In an interim analysis of surveillance data of COVID-19 vaccines, Hanson et al. compared the adjusted rate ratio (RR) of GBS incidence in the other vector-based vaccine (J&J) vs. mRNA vaccines (Pfizer, Moderna) during the 1–21 days post-vaccination period. The adjusted RR (adjusted for age, sex, race/ethnicity, and calendar day) of GBS following J&J vs. mRNA vaccines was 20.56 showing a significantly higher risk for J&J recipients compared to mRNA vaccines with 15.5 excess GBS cases per million J&J vaccines (95% CI: 6.94–64.66, P < 0.001) [67].

Very rarely central nervous system autoimmune diseases were also described in association with the COVID-19 vaccine [68]. Different potential mechanisms can be suggested for the possible association of autoimmune diseases after vaccination.
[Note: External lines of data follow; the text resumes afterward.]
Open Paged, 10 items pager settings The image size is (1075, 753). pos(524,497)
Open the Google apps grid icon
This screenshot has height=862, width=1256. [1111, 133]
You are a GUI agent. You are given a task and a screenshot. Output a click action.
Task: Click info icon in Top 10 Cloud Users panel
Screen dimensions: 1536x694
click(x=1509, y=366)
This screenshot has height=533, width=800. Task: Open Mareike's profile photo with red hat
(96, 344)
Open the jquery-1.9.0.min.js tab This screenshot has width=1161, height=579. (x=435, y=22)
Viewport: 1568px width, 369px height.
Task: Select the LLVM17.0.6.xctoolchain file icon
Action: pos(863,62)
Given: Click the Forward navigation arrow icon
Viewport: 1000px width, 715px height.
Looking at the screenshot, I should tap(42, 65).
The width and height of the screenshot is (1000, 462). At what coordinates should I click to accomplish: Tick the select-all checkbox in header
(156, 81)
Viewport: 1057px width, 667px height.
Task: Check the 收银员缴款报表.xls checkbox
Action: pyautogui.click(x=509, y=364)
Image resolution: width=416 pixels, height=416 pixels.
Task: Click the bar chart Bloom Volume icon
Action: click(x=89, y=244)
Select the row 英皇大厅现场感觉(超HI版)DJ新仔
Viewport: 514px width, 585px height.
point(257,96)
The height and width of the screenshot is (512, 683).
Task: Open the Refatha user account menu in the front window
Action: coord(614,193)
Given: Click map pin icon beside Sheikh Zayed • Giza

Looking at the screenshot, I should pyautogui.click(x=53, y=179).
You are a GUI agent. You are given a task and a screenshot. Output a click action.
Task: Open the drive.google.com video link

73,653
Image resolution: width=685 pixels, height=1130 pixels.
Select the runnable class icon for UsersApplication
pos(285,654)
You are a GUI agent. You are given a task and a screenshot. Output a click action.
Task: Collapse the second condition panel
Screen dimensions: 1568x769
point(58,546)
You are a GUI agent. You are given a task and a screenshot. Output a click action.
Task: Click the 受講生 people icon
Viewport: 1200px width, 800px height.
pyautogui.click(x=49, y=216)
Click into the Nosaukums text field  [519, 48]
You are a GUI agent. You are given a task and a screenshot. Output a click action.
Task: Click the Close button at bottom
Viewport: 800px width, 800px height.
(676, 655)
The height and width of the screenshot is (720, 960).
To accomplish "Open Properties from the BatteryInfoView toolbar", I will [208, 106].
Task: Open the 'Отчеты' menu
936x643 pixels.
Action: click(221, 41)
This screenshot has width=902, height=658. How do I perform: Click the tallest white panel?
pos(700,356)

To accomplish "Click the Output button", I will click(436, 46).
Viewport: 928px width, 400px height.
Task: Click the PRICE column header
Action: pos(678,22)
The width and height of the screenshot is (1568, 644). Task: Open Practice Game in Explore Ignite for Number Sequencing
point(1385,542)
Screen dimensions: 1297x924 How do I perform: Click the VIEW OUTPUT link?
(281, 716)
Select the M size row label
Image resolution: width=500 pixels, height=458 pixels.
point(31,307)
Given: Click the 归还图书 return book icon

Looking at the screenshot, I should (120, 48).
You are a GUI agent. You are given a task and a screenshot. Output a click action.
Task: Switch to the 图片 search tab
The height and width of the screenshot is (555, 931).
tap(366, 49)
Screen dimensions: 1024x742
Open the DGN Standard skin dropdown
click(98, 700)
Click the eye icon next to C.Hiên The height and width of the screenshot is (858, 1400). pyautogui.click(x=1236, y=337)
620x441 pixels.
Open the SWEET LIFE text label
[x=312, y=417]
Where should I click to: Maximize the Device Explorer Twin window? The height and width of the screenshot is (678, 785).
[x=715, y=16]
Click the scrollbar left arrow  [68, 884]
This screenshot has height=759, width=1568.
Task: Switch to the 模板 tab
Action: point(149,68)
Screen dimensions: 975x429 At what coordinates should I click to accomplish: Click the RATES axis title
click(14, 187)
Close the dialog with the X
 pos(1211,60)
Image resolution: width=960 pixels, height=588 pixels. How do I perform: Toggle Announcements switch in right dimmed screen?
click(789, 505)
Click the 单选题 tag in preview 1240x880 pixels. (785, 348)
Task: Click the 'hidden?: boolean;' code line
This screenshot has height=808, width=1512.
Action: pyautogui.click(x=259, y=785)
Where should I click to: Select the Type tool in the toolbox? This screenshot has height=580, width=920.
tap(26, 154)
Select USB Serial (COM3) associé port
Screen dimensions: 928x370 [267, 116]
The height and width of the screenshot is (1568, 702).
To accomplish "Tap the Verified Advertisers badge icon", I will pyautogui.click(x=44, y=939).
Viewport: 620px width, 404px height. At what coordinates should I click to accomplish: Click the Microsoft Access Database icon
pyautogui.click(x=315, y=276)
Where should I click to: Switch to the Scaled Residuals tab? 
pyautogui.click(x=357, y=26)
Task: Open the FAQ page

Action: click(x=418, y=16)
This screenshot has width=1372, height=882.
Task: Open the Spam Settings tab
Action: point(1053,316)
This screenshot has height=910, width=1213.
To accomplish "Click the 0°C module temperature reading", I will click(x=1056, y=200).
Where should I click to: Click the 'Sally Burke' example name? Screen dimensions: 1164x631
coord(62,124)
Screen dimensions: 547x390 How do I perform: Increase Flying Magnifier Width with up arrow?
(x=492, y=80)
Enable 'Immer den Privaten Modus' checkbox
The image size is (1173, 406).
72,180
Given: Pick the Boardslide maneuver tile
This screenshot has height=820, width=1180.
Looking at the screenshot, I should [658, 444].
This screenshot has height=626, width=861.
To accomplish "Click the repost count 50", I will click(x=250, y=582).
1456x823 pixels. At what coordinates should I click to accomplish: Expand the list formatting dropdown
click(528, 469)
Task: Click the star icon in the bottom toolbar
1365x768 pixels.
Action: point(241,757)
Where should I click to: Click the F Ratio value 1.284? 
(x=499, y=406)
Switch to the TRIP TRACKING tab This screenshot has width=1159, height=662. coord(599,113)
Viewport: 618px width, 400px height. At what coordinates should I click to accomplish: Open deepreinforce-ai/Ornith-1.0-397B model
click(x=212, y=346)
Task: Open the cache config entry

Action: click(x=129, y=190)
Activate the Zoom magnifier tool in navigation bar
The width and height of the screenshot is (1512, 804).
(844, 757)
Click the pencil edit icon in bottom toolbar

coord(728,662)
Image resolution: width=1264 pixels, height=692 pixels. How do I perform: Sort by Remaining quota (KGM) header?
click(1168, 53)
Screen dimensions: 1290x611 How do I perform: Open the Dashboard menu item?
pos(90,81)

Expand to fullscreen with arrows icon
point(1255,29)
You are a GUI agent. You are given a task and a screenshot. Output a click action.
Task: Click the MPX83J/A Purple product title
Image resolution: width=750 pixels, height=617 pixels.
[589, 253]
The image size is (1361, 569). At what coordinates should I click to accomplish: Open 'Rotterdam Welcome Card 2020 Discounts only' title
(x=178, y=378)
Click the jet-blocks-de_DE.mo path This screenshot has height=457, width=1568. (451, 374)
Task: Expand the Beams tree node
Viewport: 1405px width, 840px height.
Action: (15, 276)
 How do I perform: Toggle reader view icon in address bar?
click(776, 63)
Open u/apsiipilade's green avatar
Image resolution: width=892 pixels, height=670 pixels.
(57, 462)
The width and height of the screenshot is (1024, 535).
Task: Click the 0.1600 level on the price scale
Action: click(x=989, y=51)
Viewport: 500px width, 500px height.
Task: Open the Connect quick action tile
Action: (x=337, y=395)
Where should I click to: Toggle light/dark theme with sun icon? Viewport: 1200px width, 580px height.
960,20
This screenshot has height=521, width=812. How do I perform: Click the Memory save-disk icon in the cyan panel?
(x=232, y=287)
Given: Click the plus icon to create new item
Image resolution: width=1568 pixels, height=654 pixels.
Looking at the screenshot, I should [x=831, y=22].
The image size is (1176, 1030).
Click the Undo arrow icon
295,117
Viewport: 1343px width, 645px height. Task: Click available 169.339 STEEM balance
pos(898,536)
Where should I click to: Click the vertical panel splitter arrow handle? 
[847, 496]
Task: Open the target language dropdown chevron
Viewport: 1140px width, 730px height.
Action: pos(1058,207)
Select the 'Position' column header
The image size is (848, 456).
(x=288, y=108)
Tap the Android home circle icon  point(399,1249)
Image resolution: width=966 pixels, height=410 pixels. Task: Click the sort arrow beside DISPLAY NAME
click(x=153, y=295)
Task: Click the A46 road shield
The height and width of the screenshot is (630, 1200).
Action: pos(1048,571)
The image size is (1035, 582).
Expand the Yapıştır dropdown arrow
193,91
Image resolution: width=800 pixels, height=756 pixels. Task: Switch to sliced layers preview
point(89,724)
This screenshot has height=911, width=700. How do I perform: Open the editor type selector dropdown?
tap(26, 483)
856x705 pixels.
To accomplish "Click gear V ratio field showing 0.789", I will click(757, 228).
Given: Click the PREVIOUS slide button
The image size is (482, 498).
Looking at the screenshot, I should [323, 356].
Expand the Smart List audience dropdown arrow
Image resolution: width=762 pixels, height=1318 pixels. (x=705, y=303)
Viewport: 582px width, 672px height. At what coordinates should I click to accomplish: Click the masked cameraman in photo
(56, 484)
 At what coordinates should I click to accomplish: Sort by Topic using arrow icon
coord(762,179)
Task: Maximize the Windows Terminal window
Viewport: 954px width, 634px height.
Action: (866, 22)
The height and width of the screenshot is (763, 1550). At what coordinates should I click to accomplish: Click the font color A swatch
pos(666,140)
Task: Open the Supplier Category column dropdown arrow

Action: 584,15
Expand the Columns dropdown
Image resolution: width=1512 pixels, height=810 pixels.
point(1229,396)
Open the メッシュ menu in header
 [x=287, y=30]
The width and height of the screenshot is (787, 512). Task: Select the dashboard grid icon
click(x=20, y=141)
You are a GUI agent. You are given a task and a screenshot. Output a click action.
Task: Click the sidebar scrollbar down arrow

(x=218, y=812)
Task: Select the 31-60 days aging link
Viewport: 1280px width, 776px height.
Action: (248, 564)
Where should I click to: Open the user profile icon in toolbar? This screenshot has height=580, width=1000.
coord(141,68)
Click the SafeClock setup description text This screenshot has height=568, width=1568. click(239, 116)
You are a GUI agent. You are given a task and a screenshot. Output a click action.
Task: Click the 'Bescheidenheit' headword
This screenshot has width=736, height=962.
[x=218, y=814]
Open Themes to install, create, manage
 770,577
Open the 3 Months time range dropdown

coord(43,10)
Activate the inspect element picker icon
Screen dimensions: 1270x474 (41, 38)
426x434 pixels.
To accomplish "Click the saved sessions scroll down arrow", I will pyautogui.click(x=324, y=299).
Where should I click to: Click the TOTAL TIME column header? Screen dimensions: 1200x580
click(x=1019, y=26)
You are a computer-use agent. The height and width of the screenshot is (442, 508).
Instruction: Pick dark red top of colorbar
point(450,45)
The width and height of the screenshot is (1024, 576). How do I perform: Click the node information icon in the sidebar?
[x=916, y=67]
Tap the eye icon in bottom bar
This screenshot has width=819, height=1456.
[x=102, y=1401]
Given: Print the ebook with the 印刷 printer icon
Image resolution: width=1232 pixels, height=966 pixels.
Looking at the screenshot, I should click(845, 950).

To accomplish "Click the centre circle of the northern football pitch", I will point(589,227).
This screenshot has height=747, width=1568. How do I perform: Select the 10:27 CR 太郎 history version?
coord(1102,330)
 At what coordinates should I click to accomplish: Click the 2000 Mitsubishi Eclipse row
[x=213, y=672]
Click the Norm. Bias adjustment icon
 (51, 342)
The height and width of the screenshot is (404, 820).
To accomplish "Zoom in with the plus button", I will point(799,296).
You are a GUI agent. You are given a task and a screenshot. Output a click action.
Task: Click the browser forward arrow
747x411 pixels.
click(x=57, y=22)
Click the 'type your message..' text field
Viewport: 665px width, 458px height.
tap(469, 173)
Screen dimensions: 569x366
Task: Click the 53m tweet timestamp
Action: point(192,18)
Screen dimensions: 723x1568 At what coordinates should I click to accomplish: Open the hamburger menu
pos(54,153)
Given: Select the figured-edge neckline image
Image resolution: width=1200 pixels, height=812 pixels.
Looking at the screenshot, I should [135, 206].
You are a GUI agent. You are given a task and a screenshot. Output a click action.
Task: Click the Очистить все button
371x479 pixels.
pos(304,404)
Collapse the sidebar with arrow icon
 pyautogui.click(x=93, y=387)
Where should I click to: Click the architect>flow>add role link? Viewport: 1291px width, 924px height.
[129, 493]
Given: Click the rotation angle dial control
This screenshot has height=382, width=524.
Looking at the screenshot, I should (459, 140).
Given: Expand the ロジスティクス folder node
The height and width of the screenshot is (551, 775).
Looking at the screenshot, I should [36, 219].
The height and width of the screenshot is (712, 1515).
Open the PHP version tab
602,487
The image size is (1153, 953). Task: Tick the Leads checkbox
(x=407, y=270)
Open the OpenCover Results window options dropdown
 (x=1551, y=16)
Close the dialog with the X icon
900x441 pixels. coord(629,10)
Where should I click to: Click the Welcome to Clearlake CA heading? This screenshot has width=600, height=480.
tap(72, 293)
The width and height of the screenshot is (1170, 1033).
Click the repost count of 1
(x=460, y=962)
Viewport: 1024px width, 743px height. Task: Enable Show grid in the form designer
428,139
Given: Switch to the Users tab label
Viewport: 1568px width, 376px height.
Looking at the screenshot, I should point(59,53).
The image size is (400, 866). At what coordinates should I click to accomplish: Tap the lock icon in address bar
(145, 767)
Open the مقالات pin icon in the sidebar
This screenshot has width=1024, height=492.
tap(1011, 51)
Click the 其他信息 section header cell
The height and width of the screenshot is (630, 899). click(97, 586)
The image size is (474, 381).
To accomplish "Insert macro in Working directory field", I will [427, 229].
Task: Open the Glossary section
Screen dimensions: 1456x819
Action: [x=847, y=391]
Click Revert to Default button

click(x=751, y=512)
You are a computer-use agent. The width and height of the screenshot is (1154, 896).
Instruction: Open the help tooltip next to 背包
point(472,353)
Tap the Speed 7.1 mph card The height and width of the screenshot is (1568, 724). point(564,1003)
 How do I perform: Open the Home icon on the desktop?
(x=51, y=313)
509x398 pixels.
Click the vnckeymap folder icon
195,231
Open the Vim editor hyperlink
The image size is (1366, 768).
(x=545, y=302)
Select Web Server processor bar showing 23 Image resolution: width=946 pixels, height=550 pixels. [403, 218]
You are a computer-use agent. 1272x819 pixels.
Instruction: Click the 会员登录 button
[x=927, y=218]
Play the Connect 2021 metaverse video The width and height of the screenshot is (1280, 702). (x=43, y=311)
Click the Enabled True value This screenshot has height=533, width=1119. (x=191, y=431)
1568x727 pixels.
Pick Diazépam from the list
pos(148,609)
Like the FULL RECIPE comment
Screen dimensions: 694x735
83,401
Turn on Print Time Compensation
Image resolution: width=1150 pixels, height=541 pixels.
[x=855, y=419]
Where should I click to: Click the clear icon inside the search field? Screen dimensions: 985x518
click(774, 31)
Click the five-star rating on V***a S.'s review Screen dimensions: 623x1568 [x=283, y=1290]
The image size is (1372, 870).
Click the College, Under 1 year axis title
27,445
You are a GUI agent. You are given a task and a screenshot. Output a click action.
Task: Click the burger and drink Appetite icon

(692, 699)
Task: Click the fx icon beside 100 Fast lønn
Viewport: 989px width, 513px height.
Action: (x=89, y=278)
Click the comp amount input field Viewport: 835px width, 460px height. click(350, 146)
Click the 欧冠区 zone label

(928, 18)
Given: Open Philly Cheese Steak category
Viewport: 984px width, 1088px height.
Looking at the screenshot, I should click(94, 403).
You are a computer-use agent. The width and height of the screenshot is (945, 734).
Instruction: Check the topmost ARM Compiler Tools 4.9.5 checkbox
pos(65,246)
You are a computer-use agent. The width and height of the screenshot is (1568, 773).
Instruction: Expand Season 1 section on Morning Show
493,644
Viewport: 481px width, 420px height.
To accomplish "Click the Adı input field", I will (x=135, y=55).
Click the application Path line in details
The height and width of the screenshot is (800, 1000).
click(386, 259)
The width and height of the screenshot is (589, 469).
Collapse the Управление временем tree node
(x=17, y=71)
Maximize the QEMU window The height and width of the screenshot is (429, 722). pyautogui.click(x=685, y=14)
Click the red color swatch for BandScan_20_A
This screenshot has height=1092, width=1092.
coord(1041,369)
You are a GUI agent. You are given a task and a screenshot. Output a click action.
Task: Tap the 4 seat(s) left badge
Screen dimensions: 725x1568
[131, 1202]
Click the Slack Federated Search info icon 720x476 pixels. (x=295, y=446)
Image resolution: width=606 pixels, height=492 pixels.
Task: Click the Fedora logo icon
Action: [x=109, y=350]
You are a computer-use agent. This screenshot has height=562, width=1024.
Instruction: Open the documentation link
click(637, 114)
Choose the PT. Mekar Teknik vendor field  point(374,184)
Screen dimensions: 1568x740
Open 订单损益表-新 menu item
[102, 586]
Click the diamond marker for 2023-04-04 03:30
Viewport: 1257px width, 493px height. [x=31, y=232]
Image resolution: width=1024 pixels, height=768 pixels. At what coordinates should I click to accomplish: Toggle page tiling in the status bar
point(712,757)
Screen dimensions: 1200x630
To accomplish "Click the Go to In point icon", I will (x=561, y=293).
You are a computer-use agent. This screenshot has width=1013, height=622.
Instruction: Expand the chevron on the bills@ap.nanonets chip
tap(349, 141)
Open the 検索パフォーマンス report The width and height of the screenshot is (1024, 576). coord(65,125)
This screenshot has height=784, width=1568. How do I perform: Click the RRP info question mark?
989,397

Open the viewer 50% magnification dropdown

This may include the similarity of vaccine epitopes with myelin or axon epitopes and triggering cellular and humoral immune responses, degradation of axon or myelin membranes due to direct exposure of vaccine virus or vaccine-related products, and chances of genetic predisposition [69]. The presence of a temporal association between vaccination and GBS is by no means adequate evidence for a causal relationship between the two, however suggestive of one. Regardless, a wide range of time intervals between the vaccination and the occurrence of GBS symptoms (3 h to 39 days) seen in this study again suggests a complex multifactorial relationship rather than a direct link between the two.


GBS is a rare neurologic disease and a few cases of GBS have been reported worldwide in association with vaccination against COVID-19. The available data is insufficient to determine the precise pathophysiology behind this observation. In this review, we provided a summary of current evidence on clinical and neurophysiological characteristics of post-COVID-19 vaccination GBS. This information helps physicians in early diagnosis and appropriate management of this rare type of GBS and enables them to have an evidence-based discussion with patients, particularly when dealing with vaccine hesitancy. Furthermore, our data add to the growing body of evidence suggestive of an association between various COVID-19 vaccines and the occurrence of GBS. Nonetheless, the benefits of vaccines against COVID-19 certainly outweigh the potential risk of GBS with a prognosis that proved to be favorable in the majority of cases.